Provided text ->
/---
The history of the proceedings

  1. The proceedings were commenced by originating application in October 2009. In December 2009 it was ordered that the proceedings continue as if started by a claim. The first statement of claim was filed in that month.
  1. The second respondent does not contest the claim or claims against it.[3]  The appellant and the third, fourth, fifth and sixth respondents have defended the claims against them vigorously and there have been numerous interlocutory proceedings, including the appeal to this Court.[4]  It has taken over four years to prepare the proceedings for trial and the primary judge considered that the costs incurred “must already be measured in millions of dollars”.[5]  The current statement of claim, incorporating full particulars, exceeds 200 pages.  The trial, which commenced on 4 November 2013, is estimated to take six weeks.  ASIC has filed and served affidavits provided by prospective witnesses, 47 of whom are required for cross-examination.
  1. Directions given in December 2009 exempted the appellant and the third, fourth, fifth and sixth respondents from compliance with the pleading rules of the Uniform Civil Procedure Rules 1999 (Qld) (the UCPR) so far as was necessary to allow such parties to make a claim of privilege against self-incrimination or exposure to penalties.  Those directions were subsequently varied to further protect the rights of the appellant and the third, fourth, fifth and sixth respondents in respect of privilege.
  1. This Court, in Anderson, further varied the procedural orders with a view to ensuring that the appellant and the third, fourth, fifth and sixth respondents were not bound to observe any of the pleading rules of the UCPR which might impinge on their rights in respect of the privileges against selfincrimination and exposure to a civil penalty.

The criminal proceedings in New Zealand

  1. The primary judge explained:[6]

[5]On Thursday 31 October, the New Zealand Financial Markets Authority filed two criminal charges in the Auckland District Court against two of the defendants, Mr White and Mr Anderson.  They received notice of those charges on that day.  Each is charged under s 58 of the Securities Act 1978 (NZ) first, that between 14 September 2007 and 31 January 2008 he signed a registered prospectus for a company called MFS Pacific Finance Ltd which was distributed and which contained untrue statements; and second, that between the same dates he was a director of that company, it was an issuer of debt securities and it distributed an advertisement which included untrue statements.  The maximum penalty for each offence is imprisonment for five years or a fine of $300,000.”

  1. It is apparent from the above that the New Zealand proceedings are substantially different in nature from the present proceedings, which relate principally to the misapplication or misappropriation of investors’ money.
\---
Work task A -> Arrange the part of the saved entries that opens with the line containing "What do you see at coordinates (74, 520)" and closes with the line containing "at that location.", both included, as a Markdown table with the columns Row and Entry line. Leave out blank lines.
The saved entries that follow bear no relation to the text above.

Saved entries
/---
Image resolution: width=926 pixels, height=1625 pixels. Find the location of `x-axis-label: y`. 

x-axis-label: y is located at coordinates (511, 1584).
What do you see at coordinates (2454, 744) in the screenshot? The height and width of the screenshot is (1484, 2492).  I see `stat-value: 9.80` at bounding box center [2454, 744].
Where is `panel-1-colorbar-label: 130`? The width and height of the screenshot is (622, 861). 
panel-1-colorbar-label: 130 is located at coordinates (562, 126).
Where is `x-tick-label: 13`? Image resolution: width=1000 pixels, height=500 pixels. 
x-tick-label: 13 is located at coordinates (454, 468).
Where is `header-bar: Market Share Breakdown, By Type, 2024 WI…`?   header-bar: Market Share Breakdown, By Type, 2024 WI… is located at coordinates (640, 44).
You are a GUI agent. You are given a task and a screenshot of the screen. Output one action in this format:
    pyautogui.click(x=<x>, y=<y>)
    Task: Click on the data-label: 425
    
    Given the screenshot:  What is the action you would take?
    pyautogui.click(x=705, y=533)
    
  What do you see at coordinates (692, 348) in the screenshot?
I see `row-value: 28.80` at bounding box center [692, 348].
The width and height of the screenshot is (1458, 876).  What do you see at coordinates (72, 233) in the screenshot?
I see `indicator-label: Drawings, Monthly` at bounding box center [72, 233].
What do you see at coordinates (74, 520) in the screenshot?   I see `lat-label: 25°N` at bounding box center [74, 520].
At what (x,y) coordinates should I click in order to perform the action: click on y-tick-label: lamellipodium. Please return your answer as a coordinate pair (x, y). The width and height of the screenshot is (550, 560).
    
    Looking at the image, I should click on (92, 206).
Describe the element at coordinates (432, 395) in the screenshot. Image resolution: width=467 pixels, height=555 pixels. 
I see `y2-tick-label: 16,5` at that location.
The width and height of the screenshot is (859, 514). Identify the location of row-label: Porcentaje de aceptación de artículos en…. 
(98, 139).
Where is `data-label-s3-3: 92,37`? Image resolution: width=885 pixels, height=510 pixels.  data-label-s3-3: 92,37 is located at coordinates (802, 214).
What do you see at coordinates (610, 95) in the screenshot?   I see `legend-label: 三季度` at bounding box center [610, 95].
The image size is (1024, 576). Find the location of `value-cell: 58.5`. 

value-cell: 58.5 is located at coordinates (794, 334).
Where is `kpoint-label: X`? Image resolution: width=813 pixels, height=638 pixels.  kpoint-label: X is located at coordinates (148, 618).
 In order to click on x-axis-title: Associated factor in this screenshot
\---
Work task B -> Translate the sentence "The first statement of claim was filed in that month." from the text on the history of the proceedings into Spanish.

Answer box A ->
| Row | Entry line |
|---|---|
| 1 | What do you see at coordinates (74, 520) in the screenshot?   I see `lat-label: 25°N` at bounding box center [74, 520]. |
| 2 | At what (x,y) coordinates should I click in order to perform the action: click on y-tick-label: lamellipodium. Please return your answer as a coordinate pair (x, y). The width and height of the screenshot is (550, 560). |
| 3 |     Looking at the image, I should click on (92, 206). |
| 4 | Describe the element at coordinates (432, 395) in the screenshot. Image resolution: width=467 pixels, height=555 pixels.  |
| 5 | I see `y2-tick-label: 16,5` at that location. |

Answer box B -> El primer escrito de demanda se presentó en ese mes.